A interpretação das leis do jogo foi o motivo de discórdia. Joana Silvestre, vestindo uma saia verde-alface e uma camisola branca com buracos nos ombros e nas costas, não concordou com a perda de um ponto em que mandou a bola fora, uma vez que o adversário estava em posição de jogá-la (com este ponto Jaime Roque quebrou o serviço de Joana Silvestre). Jogando com o equipamento oficial do Atlético de Calem (camisola às listas amarelas e azuis, peúgo vermelho), Jaime Roque não gostou de ver validada uma bola de serviço de João Silvestre que pisou a marca de fundo. Segundo ele, as bolas devem ser batidas no interior do court e não nos limites (com este arriscadíssimo ás, ainda no primeiro set, João Silvestre reduziu para 5-6).

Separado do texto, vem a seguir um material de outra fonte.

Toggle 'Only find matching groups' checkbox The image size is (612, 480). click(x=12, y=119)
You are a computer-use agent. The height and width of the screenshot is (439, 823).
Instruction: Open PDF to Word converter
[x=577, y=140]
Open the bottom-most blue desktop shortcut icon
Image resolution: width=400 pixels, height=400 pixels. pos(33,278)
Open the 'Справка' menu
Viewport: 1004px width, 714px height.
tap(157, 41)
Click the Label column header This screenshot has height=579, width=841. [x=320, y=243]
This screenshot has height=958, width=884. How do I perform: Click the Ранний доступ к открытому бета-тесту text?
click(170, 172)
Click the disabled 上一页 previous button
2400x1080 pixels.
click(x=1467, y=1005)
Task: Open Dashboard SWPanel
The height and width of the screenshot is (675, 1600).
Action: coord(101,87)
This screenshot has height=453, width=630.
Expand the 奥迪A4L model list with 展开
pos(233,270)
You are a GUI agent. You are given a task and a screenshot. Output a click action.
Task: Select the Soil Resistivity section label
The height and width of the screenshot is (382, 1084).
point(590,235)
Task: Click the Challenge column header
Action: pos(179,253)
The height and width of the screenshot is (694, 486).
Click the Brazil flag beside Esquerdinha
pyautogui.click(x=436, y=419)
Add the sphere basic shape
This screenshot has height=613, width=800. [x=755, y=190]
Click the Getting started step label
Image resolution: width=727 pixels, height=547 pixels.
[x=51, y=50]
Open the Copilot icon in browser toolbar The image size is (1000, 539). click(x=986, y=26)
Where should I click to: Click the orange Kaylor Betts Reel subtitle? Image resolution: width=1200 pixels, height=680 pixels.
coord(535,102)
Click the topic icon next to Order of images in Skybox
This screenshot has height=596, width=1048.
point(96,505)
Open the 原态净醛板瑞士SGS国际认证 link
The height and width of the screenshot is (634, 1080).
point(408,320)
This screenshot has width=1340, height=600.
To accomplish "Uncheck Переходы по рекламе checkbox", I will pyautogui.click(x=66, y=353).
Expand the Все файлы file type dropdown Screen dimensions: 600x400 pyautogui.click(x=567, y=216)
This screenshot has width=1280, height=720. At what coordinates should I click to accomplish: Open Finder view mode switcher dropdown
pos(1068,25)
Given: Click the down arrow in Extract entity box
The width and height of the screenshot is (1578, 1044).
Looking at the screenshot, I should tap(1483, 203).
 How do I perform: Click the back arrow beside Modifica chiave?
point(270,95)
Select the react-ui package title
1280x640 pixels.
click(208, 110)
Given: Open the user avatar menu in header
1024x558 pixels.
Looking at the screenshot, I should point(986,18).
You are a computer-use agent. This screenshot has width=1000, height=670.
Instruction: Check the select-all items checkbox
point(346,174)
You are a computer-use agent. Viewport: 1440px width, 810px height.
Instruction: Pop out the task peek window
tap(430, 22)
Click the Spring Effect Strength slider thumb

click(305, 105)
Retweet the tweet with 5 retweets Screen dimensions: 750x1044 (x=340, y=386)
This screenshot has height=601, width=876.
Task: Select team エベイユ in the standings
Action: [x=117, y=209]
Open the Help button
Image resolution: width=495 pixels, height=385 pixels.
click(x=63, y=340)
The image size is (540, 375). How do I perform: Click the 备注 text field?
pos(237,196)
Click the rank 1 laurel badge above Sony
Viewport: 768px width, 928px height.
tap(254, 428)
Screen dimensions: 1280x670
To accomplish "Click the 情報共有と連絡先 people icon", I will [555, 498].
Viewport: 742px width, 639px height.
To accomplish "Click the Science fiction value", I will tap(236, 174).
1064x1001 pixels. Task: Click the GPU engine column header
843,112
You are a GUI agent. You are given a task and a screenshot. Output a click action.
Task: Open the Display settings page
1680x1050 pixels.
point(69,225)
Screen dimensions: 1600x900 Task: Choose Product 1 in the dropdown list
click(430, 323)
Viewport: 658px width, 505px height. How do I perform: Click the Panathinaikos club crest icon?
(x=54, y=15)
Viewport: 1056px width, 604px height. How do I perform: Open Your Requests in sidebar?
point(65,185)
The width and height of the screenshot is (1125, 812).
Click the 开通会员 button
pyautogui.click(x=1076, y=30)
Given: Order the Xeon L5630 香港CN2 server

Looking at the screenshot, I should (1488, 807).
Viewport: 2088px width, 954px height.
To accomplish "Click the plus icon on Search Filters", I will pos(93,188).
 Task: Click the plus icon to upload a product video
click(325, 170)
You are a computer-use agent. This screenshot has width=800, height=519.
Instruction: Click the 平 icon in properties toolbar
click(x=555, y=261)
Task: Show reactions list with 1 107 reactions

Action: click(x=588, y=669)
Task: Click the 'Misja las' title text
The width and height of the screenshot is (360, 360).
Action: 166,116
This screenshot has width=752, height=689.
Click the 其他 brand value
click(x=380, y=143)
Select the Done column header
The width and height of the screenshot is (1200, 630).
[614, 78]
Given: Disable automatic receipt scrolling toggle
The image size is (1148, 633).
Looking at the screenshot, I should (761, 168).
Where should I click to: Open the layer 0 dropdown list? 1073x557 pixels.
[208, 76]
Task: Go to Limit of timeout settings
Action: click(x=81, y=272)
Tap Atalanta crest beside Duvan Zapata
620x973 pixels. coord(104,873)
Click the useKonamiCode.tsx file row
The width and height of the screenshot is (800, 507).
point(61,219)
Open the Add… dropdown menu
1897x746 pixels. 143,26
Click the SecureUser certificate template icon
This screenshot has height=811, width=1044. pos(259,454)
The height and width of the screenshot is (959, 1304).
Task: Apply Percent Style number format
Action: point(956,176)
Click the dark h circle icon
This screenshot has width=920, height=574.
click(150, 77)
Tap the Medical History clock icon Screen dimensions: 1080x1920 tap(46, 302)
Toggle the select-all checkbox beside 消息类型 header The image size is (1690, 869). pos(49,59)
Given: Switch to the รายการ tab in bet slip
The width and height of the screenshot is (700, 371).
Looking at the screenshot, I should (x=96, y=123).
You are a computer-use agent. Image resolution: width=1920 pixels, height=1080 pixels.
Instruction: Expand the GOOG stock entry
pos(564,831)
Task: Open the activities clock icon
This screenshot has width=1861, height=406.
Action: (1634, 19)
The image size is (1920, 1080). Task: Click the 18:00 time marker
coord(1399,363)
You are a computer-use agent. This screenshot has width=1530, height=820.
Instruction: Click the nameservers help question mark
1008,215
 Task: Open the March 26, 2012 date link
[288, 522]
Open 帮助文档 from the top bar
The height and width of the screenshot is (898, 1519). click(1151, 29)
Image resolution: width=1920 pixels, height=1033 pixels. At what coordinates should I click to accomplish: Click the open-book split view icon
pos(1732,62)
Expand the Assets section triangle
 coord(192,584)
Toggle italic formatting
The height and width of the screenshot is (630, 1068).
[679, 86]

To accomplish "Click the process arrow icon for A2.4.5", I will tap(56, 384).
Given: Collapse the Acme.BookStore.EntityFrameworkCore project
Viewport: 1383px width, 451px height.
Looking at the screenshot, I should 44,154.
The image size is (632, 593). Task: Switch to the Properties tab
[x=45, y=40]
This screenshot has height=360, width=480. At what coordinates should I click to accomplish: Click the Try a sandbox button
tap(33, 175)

O conflito azedou no início da jogada seguinte. Jaime Roque serviu para fora pela segunda vez, mas João Silvestre bateu na bola, para evitar que saísse do court. Jaime Roque protestou a perda do ponto, acrescentando que a ausência de apanha-bolas, e a perda de tempo em andar à procura delas, não era motivo suficiente para quebrar as regras. O árbitro registou a sua queixa, mas deu o ponto a João Silvestre. Em retaliação, Jaime Roque serviu ostensivamente para fora do court. Embora lhe restasse uma segunda bola no bolso dos calções, para a segunda tentativa de serviço, o árbitro obrigou-o a ir à procura da primeira. Usando de cautela, Jaime Roque voltou a servir, mas a adversária subiu à rede e acertou-lhe na cabeça. O árbitro marcou 0-30 a favor de João Silvestre e ignorou a desculpa sem fundamento de Jaime Roque, que disse ter dado uma cabeçada para impedir a bola de perder-se nas silvas. O magnífico amorti com que João Silvestre quebrou a terceira bola de serviço ao adversário teve no entanto um efeito inesperado no desenlace do ponto.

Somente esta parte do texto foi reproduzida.